Patents Expire 20 Years From First Non-Provisional Asserted Priority Application, Plus Any Term Extension: Patents filed after June 8, 1995, expire 20 years after earliest non-provisional U.S. or PCT priority application they cite. 35 U.S.C. § 154(a)(2) (“ending 20 years from the date on which the application for the patent was filed in the United States or, if the application contains a specific reference to an earlier filed application or applications under section 120, 121, 365(c), or 386(c), from the date on which the earliest such application was filed.”); 35 U.S.C. § 154(a)(3) (“Priority under section 119, 365(a), 365(b), 386(a), or 386(b) shall not be taken into account in determining the term of a patent.”) [Sec. 119(e) governs priority to provisional application.]
Multiple Grounds For Extension Of Patent Term: Patent Office may extend term under Sec. 154(b) or 156 (Hatch-Waxman Act). May be extended for time spent on appeal, or delayed response by PTO, a regulatory review period, etc. SeeActelion (Fed. Cir. 02/06/18) (aff’g district court approval of PTO extension calculation under 154(b): provisions “only restore ‘undue delays in patent examination caused by the PTO’ as provided by Congress”). SeeSupernus (Fed. Cir. 01/23/19) (rev’g PTO; “USPTO may not count as applicant delay a period of time during which there was no action that the applicant could take to conclude prosecution of the patent.”)
Sec. 156(b)(2) Extension Is Limited To Methods Of Using Approved Product As Defined In Sec. 156(f): Biogen (Fed. Cir. 04/21/20) (aff’g non-infringement: § 156(b)(2) Hatch-Waxman Act extension does not apply because de-esterified form of active ingredient not same product under § 156(f) (defining “product” as “the active ingredient of . . . a new drug . . . including any salt or ester of the active ingredient”)).

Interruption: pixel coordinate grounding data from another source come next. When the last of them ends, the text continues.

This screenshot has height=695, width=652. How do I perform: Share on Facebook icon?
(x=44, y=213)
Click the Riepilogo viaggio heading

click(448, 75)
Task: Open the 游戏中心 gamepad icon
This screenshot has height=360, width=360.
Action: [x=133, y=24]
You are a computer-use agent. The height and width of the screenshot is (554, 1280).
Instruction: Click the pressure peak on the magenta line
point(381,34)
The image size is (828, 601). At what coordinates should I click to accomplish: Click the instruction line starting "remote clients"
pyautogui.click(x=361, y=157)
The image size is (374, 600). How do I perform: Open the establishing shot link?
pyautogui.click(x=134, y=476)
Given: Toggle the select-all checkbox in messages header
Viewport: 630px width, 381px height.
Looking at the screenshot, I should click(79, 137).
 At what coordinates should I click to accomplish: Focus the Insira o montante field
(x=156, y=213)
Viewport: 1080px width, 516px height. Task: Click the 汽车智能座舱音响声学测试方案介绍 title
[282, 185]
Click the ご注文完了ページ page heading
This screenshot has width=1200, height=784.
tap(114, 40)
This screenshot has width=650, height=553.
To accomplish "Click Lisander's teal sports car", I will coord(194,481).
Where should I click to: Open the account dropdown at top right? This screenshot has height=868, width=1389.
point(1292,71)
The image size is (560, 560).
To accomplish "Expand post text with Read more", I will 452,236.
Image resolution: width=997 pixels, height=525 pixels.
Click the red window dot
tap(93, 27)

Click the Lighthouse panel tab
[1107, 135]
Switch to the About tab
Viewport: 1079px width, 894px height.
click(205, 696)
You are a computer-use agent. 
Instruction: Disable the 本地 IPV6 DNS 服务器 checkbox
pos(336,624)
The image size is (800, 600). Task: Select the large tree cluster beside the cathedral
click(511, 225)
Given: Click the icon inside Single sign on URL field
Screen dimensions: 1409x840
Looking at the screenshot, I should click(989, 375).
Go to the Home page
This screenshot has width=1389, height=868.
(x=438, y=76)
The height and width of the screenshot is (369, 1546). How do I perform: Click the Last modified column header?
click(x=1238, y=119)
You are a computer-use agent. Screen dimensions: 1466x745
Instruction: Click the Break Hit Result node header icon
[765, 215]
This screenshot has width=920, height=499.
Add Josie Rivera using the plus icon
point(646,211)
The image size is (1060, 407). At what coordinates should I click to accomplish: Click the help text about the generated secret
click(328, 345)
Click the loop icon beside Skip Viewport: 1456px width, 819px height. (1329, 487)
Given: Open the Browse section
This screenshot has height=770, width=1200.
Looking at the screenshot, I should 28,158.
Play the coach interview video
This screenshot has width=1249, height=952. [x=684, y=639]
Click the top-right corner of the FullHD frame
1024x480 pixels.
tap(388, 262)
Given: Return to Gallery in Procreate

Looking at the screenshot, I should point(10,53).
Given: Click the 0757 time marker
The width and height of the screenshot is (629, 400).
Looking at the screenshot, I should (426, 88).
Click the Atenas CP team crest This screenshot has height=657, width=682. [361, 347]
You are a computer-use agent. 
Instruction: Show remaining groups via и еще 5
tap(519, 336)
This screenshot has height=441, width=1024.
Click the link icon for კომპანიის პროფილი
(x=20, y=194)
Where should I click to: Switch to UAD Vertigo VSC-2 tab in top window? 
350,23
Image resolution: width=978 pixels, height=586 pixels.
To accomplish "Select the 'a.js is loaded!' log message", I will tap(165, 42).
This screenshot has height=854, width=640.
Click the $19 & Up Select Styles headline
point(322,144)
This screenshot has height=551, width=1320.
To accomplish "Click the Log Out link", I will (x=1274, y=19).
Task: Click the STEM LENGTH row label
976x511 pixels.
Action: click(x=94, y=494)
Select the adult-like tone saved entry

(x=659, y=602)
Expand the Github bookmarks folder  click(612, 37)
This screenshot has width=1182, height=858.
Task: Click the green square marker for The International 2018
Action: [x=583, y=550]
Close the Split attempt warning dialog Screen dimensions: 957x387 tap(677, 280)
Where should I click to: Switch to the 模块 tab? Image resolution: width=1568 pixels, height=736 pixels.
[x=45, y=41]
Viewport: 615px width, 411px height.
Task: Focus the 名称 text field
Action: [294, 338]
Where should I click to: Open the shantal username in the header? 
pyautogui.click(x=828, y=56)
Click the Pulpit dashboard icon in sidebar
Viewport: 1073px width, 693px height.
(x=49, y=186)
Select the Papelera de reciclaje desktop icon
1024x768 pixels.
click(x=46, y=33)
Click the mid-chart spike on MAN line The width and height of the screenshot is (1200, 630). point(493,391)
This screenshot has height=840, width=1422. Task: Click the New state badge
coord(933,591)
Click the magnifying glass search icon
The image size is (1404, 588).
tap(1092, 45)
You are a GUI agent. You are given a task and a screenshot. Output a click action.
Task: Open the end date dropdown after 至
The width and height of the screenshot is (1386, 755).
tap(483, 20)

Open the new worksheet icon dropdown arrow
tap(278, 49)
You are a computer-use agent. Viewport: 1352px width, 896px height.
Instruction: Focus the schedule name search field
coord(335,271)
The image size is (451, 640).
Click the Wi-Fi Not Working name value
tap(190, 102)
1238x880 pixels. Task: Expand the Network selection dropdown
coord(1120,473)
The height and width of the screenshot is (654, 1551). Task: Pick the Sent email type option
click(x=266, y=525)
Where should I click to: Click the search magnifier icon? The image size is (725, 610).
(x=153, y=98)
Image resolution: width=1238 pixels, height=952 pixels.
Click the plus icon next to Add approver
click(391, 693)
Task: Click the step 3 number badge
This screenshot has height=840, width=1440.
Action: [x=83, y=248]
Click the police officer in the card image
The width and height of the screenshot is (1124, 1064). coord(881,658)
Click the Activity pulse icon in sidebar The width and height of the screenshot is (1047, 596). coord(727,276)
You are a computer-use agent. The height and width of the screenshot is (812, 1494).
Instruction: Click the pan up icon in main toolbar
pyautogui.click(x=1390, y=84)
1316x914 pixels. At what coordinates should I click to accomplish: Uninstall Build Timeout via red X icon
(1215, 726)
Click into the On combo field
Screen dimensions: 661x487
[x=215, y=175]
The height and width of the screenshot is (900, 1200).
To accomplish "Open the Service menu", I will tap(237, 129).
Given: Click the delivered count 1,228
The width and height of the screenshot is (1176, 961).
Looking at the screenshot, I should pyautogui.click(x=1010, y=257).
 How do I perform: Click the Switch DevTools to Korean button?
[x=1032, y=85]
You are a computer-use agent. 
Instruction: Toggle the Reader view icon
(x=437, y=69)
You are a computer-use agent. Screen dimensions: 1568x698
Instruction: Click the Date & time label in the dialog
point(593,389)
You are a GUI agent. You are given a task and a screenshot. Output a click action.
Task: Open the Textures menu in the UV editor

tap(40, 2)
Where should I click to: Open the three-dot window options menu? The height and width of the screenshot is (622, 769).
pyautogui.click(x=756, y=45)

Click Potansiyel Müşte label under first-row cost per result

Double Patenting Doctrine Does Not Invalidate Otherwise Proper Patent Term Extension: Novartis AG (Ezra) (Fed. Cir. 12/07/18) (aff’g that obviousness double patenting does not invalidate a patent term extension where patent owner had two patents covering product/method subject to regulatory review and, as permitted, selected one for a five year extension of term, so expires 22 years after issue date, and after the second, later-filed patent).